До знакомства со своей женой Людмилой Головнин был вхож в один дом, в котором среди многочисленных жильцов обитала приятная во всех отношениях особа. Когда она перечисляла, что они приобретут после свадьбы, это еще не тревожило. Но однажды ее мама загнала его в угол, улизнуть было невозможно. «Вы должны уже сейчас отказаться от некоторых своих привычек», — сказала мама. По ее словам, его привычки в доме, куда его примут, будут казаться странными, по меньшей мере странными. «Что за привычки?» — спросил он. Оказывается, как-то за столом он спорил с человеком, с которым нельзя было спорить: это был нужный человек; неуважительно отозвался о гостье, опять-таки нужной дому. Удивительная память оказалась у мамы. «В порядочном обществе себя так не ведут», — сказала она. «Но я говорю и поступаю, как думаю, — возразил он ей. — В конце концов, это мое личное мнение». — «Лучше уж вы держите при себе свое личное мнение. Людям будет спокойнее», — отрезала мама. Головнин еще раз высказал свое личное мнение и больше не приходил в тот дом.

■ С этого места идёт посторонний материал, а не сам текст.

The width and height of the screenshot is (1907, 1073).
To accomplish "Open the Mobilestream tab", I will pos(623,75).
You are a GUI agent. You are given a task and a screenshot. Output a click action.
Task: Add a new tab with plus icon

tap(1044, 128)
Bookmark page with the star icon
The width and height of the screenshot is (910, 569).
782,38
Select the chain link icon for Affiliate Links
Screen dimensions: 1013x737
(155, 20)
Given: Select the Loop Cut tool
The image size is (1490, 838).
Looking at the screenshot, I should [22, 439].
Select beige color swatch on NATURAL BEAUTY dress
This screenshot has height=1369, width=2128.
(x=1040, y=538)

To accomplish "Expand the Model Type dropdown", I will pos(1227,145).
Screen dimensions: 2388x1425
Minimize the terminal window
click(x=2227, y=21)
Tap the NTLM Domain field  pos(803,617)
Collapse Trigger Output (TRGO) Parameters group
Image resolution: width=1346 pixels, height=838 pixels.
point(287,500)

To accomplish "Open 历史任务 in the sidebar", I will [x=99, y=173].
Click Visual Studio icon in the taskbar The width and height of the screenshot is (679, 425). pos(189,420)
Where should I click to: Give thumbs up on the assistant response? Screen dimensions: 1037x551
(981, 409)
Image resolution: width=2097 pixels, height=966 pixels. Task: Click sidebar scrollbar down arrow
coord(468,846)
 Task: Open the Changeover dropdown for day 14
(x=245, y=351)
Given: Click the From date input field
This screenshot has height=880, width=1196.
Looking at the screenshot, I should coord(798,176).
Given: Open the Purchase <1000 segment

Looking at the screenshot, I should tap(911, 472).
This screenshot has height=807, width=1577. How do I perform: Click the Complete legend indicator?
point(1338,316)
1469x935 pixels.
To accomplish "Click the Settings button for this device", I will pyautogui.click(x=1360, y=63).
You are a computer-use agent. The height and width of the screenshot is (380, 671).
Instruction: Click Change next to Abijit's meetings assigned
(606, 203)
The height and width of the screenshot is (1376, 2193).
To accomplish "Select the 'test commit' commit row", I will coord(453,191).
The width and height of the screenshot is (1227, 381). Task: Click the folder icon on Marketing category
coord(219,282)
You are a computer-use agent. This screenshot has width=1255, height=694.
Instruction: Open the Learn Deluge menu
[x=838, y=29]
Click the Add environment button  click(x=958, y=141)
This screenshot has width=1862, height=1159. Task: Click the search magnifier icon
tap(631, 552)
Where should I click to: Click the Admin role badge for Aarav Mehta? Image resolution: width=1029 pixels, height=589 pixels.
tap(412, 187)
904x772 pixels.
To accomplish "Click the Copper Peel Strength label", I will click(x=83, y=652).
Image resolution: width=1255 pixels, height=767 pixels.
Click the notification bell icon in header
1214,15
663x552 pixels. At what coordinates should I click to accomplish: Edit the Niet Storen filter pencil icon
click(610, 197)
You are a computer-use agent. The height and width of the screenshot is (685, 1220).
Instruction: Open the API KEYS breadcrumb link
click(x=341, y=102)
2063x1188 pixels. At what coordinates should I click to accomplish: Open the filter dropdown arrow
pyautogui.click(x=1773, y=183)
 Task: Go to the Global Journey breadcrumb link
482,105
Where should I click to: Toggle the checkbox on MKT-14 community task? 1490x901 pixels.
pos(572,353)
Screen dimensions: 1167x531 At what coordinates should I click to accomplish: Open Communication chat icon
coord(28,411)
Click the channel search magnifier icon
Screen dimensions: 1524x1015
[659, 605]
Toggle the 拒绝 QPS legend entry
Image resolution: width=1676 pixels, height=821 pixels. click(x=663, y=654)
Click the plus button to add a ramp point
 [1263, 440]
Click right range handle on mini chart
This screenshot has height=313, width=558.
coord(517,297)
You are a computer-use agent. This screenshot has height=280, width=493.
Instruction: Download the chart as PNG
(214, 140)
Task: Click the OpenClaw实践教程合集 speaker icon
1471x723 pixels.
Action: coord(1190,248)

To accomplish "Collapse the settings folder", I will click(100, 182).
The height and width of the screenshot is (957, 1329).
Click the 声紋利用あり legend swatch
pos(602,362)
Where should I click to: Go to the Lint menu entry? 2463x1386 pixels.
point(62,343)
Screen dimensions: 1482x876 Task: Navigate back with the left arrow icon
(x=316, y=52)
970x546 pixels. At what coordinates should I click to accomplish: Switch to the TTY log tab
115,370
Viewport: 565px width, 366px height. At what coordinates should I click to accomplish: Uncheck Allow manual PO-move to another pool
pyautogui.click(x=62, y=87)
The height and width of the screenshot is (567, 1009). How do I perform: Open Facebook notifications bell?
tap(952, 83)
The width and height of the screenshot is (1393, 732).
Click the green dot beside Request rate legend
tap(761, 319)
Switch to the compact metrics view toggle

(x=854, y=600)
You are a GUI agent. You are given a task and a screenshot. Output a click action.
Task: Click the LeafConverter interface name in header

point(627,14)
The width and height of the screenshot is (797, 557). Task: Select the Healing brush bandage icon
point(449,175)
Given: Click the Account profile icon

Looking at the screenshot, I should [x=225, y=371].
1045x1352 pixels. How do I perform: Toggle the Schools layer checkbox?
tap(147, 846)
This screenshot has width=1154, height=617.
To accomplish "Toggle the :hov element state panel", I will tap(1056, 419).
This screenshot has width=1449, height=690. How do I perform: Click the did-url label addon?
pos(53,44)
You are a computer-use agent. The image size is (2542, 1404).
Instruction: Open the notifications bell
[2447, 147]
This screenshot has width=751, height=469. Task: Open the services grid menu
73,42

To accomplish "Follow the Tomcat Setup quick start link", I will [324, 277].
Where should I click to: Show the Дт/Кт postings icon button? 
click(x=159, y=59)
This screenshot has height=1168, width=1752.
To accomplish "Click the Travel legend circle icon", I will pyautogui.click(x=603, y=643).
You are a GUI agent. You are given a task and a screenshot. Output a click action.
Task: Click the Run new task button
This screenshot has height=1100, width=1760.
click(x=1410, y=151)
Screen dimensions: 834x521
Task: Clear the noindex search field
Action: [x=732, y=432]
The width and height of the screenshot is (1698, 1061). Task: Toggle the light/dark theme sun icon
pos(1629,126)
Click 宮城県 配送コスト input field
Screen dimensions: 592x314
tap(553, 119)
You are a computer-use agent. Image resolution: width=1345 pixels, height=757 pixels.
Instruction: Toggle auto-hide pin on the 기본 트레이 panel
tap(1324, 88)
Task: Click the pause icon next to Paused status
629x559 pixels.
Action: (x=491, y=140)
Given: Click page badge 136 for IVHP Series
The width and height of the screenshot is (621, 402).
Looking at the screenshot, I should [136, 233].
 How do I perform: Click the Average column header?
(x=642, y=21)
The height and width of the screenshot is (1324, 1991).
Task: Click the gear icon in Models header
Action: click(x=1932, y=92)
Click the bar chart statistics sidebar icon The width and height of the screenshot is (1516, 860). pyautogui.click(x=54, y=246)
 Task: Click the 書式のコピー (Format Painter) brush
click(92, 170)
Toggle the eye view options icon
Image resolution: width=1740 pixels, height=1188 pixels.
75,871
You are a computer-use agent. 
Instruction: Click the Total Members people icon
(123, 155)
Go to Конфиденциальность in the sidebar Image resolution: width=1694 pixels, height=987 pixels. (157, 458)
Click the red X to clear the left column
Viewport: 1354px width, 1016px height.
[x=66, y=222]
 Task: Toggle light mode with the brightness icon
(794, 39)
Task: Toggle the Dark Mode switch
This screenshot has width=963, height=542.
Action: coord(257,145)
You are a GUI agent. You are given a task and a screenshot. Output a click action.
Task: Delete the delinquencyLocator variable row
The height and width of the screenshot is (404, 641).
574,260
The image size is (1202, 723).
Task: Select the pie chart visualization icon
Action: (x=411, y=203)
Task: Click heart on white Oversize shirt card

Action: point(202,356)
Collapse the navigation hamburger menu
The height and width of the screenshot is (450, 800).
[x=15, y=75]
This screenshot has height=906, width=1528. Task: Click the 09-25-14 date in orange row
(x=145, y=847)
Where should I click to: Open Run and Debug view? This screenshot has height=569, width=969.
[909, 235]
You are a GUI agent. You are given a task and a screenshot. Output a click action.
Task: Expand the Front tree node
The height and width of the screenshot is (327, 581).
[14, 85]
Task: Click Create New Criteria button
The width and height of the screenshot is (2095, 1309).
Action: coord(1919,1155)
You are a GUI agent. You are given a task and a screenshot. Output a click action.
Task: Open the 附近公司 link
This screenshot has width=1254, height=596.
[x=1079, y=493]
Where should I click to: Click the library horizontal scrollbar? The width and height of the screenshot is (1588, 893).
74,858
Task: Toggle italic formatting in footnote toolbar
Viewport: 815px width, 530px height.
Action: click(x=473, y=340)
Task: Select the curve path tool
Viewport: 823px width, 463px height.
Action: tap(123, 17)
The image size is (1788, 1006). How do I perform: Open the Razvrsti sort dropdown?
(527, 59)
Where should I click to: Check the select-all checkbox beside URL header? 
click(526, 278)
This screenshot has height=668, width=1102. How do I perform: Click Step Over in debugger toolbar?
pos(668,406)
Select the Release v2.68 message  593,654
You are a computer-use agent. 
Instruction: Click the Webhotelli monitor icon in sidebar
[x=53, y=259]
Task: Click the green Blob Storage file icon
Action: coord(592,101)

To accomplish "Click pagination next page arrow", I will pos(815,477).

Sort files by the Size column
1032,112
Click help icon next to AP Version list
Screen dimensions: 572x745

С Людмилой было не так: день на третий после первой встречи они уже высказали друг другу свое личное мнение и поженились. А вот теперь что-то мешает им говорить откровенно, и это очень плохо. На Людмилу оказывает влияние Нинка Студенцова, которая жалуется, что муж не может устроить жизнь, достойную ее. «Нам следовало быть прямее, потому что мы любим друг друга и основные взгляды на жизнь у нас не расходятся. Нам надо отказаться от чужого, наносного мнения».
И Головнин решил сегодня же за праздничным столом сказать Людмиле: «Не будем оглядываться на других, давай и говорить и жить так, как нам, тебе и мне, хочется».
Внезапный толчок бросил его с лавки на Ломовцева — это Вася Баранчиков резко затормозил. Находились в ложбине перед самыми Выселками.
Баранчиков непонятно сказал:
— Мальчики, должно быть, в этих краях было землетрясение.
Павел Иванович вывалился из машины, прошел вперед, заслоняя свет фар.
— Везувий, — вернувшись, дополнил он сообщение Васи. — Какая-то скотина перетащила снег с поля на дорогу.
Теперь уж выбрались все. Даже Еремей проявил любопытство, подняв заднюю ногу и приглядываясь к снежным завалам.
— Какая дикость! — с чувством сказал Студенцов, отпинывая в сторону ком смерзшегося снега с желтой еремеевской отметиной.
Сверху с холодной высоты выглянул месяц, высветился во все свое широкое лицо. При его свете стал виден исковерканный участок дороги метров в двести.
Головнин предположил, что у трактора испортилась гусеница, он крутился, пытаясь выбраться на дорогу, и все перепахал. Баранчиков снисходительно взглянул на него. Во взгляде одно — экий ты, братец, недотепа.
— За рулем Васька-гусь, — раздумчиво сказал он. — Нет, мальчики, проехать по такому завалу не берусь. Сугробы выше капота, невозможно… Доктор, — обратился он к Студенцову, — зачем мы возим с собой бутылку НЗ?
— На случай, если застрянем, тракториста придется просить…
— Во! Дельные слова. Доставайте, мальчики, бутылки и выбирайте, кому бежать до тракториста. Его можно добрать по следу, по отпечатку на снегу — на правой гусенице два трака обломаны. Все объясняется просто: трактористу захотелось под Новый год выпить, и он поработал. Надо его уважить.
— В бутылке-то на донышке, — виновато улыбаясь, доложил Ломовцев.
Достали бутылку НЗ, она была аккуратно заткнута, но в ней действительно было на донышке. Наступило многозначительное молчание.
Не выдержал Павел Иванович.
— Как же так? Это ни на что не похоже…
— Да как-то так получилось, — потерянно сказал Ломовцев, отводя взгляд. — Я виноват…
Неожиданное признание Ломовцева всех расстроило. Один Вася сохранил боевой дух.
— Возьмем, мальчики, лопаты и будем мужественно сражаться со стихией. Мы должны поспеть к праздничному столу.
Месяц продолжал скалиться. Закроется облаком, как стыдливая красавица платочком, и опять высовывает нахальное широкое лицо. Ему и не горе, ему наплевать, что смерзшийся снег тяжел, соскальзывает с железной лопаты. Охотники расчищали полосу, отступали в стороны, и Баранчиков храбро бросал машину вперед.